W3C home > Mailing lists > Public > public-digipub-ig@w3.org > August 2015

Re: [DPUB] packaging requirements document

From: Leonard Rosenthol <lrosenth@adobe.com>
Date: Wed, 19 Aug 2015 15:08:48 +0000
To: Ivan Herman <ivan@w3.org>
CC: Tzviya Siegman <tsiegman@wiley.com>, W3C Digital Publishing IG <public-digipub-ig@w3.org>
Message-ID: <4E1CDE83-1158-49CB-BDEC-FE8B8231F528@adobe.com>
On 8/19/15, 10:42 AM, "Ivan Herman" <ivan@w3.org> wrote:

>I was fairly busy with other things today, so I could not spend too much time on this. I have some responses (and possible actions on the documents) below, but I cannot promise to take care of all of them now. To be continued tomorrow, if needed…

No problem - just wanted to make sure we delivered our document in a timely manner…

>>On 18 Aug 2015, at 18:10 , Leonard Rosenthol <lrosenth@adobe.com> wrote:
>>– Regardless of the fact that someone at the IETF thinks “archive” is the right term, in the document/publication space it is NOT.  I would strongly recommend that we NOT refer to that document or that terminology.
>During the discussion on the mailing list we were asked to put a concise definition for a package into the document. (I believe what IETF considered as archive in their exploration for providing a top level media type for packages is actually of a similar goal.) Do you have a beter replacement?

I think “package” is the correct term, not archive.  I have reached out to the IETF to get them to change as well.

>>- I have problems with this phrase “ This is, however, different from the cached state of a networked publication, which does not have a separate existence (though can also be used offline).”.  There are many ways to cache, some of which are related to browser-based technology and some of which are not.  But all of which constitute the concept of a “cached and offline” document.   How about just removing this.  I don’t think it adds anything, certainly not at this point in the document.
>The text (tries to) refer to browser based caches here. 
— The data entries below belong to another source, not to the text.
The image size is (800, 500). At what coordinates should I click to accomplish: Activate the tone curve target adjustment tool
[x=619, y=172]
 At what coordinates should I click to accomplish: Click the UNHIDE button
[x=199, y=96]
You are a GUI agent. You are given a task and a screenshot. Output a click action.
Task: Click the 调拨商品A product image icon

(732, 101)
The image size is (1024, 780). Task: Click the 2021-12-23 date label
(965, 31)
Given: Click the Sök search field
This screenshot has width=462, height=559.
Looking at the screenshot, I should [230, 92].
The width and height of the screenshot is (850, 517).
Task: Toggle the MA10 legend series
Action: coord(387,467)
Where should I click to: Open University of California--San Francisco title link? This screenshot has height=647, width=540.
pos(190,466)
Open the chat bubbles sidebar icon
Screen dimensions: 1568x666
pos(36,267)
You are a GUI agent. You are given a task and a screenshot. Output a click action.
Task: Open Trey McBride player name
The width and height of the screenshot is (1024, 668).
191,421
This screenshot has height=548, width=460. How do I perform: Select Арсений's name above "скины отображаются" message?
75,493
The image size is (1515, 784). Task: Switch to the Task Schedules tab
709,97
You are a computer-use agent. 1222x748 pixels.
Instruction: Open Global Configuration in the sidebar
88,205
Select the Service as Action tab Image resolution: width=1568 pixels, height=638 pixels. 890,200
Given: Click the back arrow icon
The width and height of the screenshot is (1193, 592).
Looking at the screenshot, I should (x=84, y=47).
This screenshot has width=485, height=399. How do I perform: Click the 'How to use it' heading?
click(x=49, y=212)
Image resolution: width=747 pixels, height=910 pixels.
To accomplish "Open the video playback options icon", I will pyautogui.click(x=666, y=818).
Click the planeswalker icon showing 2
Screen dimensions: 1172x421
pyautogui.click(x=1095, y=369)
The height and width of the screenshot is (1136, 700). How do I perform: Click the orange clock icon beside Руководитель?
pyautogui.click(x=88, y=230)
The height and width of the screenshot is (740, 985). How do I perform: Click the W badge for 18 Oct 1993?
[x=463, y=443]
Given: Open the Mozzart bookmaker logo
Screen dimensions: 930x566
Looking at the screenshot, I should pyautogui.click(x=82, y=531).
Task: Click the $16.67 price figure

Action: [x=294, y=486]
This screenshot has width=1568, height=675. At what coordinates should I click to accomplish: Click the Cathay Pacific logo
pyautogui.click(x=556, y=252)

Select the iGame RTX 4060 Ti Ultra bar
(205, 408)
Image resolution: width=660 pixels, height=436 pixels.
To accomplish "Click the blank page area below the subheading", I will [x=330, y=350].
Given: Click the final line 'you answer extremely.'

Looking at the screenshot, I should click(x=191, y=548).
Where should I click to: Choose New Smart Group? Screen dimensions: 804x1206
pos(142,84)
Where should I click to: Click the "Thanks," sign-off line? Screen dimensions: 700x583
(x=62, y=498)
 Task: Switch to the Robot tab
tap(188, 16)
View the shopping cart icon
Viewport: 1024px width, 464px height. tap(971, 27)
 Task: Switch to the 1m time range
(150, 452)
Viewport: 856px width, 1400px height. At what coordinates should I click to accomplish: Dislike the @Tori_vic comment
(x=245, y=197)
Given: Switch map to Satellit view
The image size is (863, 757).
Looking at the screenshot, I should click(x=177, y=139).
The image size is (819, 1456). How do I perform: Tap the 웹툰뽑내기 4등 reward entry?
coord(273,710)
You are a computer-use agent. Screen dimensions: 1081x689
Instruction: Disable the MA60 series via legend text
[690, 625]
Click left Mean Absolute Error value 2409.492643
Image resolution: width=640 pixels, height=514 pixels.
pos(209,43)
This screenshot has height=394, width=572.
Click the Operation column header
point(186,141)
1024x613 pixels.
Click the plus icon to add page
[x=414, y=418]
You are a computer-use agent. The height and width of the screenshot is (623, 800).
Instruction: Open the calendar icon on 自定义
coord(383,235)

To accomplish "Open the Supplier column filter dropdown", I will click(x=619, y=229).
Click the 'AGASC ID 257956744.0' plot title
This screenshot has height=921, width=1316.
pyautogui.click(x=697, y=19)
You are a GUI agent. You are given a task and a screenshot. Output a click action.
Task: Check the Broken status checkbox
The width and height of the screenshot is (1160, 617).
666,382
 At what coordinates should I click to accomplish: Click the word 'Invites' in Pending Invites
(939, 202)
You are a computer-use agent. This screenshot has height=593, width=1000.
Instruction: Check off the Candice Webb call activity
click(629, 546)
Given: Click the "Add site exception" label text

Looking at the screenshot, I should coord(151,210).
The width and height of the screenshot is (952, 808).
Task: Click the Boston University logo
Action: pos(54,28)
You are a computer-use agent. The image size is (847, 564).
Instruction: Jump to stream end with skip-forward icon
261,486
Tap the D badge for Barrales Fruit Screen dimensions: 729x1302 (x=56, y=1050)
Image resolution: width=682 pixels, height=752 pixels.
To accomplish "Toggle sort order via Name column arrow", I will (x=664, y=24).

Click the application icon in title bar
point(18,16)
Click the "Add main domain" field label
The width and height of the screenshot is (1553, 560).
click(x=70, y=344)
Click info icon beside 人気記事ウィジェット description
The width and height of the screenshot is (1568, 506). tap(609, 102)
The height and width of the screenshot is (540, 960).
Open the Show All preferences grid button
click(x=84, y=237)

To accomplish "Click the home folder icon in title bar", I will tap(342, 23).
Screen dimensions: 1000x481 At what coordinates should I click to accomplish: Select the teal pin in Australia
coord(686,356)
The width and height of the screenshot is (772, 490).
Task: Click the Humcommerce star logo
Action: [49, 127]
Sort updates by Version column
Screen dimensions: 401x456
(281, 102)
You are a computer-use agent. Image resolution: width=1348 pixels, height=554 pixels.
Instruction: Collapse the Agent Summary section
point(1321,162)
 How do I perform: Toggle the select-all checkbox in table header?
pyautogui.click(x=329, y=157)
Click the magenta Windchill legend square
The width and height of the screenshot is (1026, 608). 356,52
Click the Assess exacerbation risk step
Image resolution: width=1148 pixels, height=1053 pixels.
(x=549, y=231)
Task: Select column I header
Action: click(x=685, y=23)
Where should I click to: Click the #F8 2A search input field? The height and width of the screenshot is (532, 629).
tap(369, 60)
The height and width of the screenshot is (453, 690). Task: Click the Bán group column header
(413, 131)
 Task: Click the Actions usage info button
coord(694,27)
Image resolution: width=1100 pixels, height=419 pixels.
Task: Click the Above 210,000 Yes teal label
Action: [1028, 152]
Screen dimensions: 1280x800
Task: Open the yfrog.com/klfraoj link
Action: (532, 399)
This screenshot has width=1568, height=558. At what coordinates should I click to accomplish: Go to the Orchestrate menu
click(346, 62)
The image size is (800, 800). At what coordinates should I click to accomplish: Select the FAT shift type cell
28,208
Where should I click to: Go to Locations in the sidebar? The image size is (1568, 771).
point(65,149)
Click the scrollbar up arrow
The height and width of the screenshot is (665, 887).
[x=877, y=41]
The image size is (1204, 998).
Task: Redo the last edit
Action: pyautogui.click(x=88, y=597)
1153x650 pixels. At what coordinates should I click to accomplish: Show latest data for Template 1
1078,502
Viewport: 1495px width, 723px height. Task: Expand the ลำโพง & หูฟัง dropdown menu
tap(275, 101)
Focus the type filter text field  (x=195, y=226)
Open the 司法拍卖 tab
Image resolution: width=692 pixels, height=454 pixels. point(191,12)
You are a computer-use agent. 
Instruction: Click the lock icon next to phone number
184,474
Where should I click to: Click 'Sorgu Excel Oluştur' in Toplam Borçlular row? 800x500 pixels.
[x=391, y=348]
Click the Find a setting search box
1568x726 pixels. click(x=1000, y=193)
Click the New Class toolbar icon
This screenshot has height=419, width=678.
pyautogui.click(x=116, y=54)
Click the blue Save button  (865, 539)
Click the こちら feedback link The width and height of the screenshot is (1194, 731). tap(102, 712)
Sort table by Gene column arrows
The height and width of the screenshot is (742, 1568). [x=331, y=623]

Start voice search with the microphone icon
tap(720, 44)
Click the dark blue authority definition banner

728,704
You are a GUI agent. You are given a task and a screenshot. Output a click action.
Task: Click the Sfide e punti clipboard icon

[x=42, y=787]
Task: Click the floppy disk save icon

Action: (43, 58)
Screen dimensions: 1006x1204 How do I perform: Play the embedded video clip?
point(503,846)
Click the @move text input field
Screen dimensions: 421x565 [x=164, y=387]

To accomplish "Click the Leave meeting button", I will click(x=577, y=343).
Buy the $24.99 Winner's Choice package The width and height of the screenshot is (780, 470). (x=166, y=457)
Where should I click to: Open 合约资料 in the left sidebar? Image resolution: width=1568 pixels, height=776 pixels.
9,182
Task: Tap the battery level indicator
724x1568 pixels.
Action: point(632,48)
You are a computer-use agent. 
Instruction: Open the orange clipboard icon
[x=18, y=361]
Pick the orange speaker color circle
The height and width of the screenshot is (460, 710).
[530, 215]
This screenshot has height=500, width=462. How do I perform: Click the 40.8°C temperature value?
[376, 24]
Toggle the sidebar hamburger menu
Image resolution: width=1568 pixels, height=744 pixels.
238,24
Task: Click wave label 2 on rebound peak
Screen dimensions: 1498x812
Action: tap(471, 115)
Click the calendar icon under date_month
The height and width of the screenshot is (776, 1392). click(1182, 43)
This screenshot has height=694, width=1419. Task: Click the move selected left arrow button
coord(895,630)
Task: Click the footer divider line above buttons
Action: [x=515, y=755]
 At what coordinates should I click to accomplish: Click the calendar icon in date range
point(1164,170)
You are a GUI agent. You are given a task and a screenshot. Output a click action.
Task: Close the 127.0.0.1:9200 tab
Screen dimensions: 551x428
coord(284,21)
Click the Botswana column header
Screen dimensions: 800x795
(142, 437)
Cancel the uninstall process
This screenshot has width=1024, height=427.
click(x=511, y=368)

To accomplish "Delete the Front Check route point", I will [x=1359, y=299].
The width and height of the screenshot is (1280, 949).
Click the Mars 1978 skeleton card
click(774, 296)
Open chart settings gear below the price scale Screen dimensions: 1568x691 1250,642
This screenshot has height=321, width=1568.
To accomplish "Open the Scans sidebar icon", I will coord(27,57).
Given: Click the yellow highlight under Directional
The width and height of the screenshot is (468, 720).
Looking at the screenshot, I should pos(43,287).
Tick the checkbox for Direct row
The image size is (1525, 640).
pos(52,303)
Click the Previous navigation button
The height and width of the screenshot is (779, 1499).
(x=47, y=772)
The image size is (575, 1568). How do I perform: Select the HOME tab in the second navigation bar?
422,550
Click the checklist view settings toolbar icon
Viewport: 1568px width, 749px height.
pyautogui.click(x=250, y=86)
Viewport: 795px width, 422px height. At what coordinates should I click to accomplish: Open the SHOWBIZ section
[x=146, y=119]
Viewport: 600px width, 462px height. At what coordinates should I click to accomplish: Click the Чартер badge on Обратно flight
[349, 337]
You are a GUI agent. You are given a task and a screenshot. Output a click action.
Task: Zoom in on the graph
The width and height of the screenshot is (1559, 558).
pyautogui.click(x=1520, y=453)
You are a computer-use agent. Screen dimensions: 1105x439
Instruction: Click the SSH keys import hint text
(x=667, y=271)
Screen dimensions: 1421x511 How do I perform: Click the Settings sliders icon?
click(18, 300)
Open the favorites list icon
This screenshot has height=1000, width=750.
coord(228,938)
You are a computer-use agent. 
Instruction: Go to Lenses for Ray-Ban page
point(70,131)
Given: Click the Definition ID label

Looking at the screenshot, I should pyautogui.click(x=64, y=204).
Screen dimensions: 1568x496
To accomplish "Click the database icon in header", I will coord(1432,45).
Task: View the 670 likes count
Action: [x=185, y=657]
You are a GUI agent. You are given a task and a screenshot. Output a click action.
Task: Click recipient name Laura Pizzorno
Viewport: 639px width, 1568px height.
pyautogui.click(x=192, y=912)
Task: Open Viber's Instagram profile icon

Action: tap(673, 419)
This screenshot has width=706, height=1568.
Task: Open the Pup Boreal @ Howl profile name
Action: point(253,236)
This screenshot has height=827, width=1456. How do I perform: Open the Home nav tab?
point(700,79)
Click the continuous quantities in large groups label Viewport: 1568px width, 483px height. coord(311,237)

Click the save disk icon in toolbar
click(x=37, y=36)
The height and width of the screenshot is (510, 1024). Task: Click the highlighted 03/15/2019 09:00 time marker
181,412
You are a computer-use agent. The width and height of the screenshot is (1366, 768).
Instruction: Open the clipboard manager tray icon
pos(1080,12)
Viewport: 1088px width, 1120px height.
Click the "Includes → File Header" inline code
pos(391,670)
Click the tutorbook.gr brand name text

And my point is that it should not do so, because there is no requirement that ONLY browser-based caches be used as part of the process of caching and/or taking a publication offline.  There is also no requirement that the cached state and the portable state be different.  I believe that it is important that this document be agnostic to the specific technology choices and focus on the goals and requirements.

>Do you have a better way of formulating this?

I would just remove the sentence entirely as it adds nothing.

>>Right, this is a bit more complicated. What I think was meant is that the rendering and possibly interactive part of the reading system independent of the state, ie, the change on that is indeed transparent.

Yes, I agree that the content should look/act the same independent of state.  Just say something that like :).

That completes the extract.